• What you have to do: Copy out each line of the data that holds the string "tweet".

• Exercise data:
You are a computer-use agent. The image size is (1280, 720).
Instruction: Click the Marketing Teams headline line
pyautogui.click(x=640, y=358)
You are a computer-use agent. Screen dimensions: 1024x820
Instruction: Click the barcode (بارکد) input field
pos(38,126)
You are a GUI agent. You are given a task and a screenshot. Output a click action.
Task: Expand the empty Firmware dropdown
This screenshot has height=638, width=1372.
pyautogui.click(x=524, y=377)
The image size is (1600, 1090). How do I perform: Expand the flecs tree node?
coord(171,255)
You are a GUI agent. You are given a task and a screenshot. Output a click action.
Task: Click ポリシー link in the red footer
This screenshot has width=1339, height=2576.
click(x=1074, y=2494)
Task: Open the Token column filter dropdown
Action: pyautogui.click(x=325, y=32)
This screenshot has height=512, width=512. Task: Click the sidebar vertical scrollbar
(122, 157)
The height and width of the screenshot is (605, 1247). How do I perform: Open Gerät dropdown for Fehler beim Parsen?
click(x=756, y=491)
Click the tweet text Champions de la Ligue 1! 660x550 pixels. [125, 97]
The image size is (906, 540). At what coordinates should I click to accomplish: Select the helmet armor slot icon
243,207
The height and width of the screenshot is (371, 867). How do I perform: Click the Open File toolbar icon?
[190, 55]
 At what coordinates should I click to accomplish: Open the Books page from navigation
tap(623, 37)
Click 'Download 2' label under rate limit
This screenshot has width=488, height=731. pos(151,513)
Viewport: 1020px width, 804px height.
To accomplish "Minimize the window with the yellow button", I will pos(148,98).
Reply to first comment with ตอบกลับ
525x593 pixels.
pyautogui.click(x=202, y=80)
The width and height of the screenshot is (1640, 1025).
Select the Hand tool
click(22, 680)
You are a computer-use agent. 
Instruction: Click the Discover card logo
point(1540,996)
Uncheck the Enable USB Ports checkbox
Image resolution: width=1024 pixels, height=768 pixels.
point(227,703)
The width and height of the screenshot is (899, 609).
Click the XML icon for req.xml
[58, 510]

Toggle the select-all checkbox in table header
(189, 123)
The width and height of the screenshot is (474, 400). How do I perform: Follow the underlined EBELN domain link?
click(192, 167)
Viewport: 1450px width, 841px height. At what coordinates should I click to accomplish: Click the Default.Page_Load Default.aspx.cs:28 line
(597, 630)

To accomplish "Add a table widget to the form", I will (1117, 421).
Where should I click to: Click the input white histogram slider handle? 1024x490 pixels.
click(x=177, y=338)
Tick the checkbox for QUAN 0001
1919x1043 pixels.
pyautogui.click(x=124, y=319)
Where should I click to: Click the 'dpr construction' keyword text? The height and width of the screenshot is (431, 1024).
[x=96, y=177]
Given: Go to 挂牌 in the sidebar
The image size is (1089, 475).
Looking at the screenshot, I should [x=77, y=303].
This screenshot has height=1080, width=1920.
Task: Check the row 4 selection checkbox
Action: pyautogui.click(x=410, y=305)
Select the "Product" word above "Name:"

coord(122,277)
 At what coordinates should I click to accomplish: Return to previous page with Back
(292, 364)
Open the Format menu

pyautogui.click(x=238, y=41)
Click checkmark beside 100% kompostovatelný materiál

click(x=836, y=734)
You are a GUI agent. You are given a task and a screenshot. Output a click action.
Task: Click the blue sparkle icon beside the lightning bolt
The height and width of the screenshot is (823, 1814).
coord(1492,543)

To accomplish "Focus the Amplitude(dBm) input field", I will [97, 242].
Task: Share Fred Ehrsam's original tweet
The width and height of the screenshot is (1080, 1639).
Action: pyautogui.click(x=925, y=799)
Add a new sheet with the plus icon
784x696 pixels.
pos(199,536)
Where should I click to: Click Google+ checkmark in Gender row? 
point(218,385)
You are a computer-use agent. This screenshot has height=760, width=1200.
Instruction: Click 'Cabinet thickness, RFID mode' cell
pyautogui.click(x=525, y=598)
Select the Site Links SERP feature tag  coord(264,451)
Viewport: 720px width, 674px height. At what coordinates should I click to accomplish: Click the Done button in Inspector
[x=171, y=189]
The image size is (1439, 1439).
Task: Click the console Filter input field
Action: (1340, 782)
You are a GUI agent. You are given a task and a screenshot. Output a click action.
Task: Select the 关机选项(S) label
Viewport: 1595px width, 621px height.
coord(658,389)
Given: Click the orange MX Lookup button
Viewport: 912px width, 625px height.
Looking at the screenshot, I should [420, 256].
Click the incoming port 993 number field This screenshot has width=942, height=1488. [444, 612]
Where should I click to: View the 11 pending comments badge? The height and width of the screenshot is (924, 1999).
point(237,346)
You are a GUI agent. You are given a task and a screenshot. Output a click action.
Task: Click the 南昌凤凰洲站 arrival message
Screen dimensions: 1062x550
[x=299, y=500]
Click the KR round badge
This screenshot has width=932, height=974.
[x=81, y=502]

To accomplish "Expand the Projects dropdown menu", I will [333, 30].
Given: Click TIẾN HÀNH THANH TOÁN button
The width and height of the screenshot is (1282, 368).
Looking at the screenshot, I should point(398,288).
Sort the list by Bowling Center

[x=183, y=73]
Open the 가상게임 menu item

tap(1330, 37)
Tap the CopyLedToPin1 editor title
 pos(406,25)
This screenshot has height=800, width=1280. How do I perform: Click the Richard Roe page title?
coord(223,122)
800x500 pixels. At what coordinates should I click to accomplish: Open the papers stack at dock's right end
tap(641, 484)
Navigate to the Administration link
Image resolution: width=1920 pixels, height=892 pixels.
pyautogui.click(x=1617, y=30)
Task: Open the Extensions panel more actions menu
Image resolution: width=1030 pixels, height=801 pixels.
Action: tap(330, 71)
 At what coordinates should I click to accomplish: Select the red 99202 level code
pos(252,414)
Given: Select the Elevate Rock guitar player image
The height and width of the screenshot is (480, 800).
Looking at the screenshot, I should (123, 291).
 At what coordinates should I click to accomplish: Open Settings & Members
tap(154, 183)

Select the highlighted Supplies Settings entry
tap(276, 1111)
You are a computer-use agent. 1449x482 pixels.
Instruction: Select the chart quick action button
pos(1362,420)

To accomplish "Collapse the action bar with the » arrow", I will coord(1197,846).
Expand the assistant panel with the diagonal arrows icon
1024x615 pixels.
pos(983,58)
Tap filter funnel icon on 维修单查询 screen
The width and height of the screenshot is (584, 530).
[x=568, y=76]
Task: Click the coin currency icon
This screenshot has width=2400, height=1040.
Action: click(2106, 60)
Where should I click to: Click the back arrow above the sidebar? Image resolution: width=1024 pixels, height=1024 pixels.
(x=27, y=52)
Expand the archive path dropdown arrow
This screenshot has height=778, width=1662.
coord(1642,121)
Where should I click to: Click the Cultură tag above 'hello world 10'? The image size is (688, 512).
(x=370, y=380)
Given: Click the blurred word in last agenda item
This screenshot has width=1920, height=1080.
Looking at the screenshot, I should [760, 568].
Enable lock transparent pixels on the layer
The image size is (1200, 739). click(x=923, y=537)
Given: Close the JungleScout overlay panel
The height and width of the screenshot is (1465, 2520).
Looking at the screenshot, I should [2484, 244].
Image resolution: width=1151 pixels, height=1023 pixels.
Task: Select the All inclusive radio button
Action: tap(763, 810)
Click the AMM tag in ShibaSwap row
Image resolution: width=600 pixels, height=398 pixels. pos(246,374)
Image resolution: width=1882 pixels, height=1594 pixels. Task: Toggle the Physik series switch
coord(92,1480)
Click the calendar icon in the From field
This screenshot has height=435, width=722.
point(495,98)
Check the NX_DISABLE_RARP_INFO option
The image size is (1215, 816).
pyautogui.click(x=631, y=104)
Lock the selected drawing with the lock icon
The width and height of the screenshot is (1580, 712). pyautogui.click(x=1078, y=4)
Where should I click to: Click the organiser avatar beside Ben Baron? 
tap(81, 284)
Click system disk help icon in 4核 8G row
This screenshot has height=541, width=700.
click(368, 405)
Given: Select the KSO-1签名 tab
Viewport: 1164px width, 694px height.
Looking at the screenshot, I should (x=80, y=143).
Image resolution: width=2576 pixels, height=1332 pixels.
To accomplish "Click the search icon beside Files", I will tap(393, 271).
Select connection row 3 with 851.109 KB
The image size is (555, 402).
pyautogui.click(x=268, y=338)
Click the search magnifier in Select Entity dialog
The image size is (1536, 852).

• Result:
Click the tweet text Champions de la Ligue 1! 660x550 pixels. [125, 97]
Task: Share Fred Ehrsam's original tweet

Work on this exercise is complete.